## PROBLEM:
The material below contains a line with "Open the البداية page in sidebar" and a line with "Image resolution: width=1149". Copy exactly those two lines and all lines between them.

═════ SUPPLIED DATA

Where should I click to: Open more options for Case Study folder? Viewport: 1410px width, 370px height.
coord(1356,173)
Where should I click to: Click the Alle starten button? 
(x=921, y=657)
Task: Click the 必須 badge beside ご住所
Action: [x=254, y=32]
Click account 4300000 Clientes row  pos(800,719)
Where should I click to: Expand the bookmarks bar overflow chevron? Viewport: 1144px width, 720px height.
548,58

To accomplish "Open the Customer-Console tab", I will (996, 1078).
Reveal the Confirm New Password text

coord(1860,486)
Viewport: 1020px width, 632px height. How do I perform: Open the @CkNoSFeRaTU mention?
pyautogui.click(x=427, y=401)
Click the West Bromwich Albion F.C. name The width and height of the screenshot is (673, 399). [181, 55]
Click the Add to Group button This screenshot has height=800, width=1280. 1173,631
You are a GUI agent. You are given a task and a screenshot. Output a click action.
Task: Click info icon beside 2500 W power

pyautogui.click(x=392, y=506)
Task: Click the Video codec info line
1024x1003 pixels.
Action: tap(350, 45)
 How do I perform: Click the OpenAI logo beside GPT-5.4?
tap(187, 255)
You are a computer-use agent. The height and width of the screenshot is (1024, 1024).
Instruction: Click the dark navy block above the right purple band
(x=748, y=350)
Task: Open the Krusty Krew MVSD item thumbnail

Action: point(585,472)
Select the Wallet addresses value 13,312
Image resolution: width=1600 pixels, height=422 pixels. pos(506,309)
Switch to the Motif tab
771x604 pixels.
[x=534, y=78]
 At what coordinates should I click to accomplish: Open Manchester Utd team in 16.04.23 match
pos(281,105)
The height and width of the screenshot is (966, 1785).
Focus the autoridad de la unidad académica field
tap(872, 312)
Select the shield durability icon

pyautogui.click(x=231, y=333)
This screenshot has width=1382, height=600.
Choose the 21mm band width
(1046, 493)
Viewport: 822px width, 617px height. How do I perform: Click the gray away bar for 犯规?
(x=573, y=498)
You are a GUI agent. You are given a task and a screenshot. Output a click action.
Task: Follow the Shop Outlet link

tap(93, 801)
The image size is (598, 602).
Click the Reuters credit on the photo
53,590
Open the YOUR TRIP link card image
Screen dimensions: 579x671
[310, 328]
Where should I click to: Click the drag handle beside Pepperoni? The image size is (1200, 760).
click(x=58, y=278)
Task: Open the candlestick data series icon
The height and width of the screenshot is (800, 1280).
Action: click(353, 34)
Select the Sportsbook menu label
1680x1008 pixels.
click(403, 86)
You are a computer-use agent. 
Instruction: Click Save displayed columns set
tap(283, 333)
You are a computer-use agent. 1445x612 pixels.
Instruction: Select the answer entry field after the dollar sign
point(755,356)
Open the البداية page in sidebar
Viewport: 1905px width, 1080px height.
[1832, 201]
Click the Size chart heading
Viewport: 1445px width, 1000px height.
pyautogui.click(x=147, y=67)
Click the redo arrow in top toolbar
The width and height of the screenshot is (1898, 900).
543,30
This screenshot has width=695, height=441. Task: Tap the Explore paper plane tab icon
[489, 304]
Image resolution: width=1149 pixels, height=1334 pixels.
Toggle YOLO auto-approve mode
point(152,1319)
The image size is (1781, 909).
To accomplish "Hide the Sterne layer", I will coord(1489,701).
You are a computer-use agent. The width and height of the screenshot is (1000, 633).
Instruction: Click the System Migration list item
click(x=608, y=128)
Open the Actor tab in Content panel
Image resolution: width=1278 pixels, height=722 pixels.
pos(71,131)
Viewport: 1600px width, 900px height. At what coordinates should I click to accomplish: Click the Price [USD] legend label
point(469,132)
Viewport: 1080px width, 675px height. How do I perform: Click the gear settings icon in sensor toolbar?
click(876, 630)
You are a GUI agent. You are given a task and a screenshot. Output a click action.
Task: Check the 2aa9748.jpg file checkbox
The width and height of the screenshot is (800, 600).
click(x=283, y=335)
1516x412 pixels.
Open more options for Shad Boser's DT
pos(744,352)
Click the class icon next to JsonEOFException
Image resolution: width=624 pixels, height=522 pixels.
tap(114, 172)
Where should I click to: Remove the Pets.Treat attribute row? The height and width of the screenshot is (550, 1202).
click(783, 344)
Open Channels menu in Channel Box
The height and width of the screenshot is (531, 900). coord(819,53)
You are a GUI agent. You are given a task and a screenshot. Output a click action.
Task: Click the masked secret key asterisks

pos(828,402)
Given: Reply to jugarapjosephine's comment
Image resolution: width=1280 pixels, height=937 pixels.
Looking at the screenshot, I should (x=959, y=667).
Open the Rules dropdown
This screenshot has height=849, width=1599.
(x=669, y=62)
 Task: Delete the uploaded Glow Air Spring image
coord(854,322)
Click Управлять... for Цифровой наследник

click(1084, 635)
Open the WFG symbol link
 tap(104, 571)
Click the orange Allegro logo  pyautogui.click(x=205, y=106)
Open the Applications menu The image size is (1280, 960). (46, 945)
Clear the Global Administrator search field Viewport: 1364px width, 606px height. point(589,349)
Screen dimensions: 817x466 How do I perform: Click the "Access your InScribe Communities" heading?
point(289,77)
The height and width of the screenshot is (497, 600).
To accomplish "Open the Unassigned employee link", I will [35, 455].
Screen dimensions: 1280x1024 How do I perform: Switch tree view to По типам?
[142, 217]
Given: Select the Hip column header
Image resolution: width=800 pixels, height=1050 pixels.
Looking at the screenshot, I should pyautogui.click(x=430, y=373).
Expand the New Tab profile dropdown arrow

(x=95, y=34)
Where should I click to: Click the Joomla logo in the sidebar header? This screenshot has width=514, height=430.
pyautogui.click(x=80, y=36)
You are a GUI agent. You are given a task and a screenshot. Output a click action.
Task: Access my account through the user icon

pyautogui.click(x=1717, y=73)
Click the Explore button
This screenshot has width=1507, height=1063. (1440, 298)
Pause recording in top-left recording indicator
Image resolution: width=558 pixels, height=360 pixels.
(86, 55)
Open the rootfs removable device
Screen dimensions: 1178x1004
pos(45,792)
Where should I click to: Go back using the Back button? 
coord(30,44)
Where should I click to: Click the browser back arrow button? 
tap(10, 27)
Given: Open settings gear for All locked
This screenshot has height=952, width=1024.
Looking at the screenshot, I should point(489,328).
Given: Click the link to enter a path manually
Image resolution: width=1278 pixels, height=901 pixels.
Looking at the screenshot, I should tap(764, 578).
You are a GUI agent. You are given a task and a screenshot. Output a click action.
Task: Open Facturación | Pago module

══════════

## PROBLEM SOLUTION:
Open the البداية page in sidebar
Viewport: 1905px width, 1080px height.
[1832, 201]
Click the Size chart heading
Viewport: 1445px width, 1000px height.
pyautogui.click(x=147, y=67)
Click the redo arrow in top toolbar
The width and height of the screenshot is (1898, 900).
543,30
This screenshot has width=695, height=441. Task: Tap the Explore paper plane tab icon
[489, 304]
Image resolution: width=1149 pixels, height=1334 pixels.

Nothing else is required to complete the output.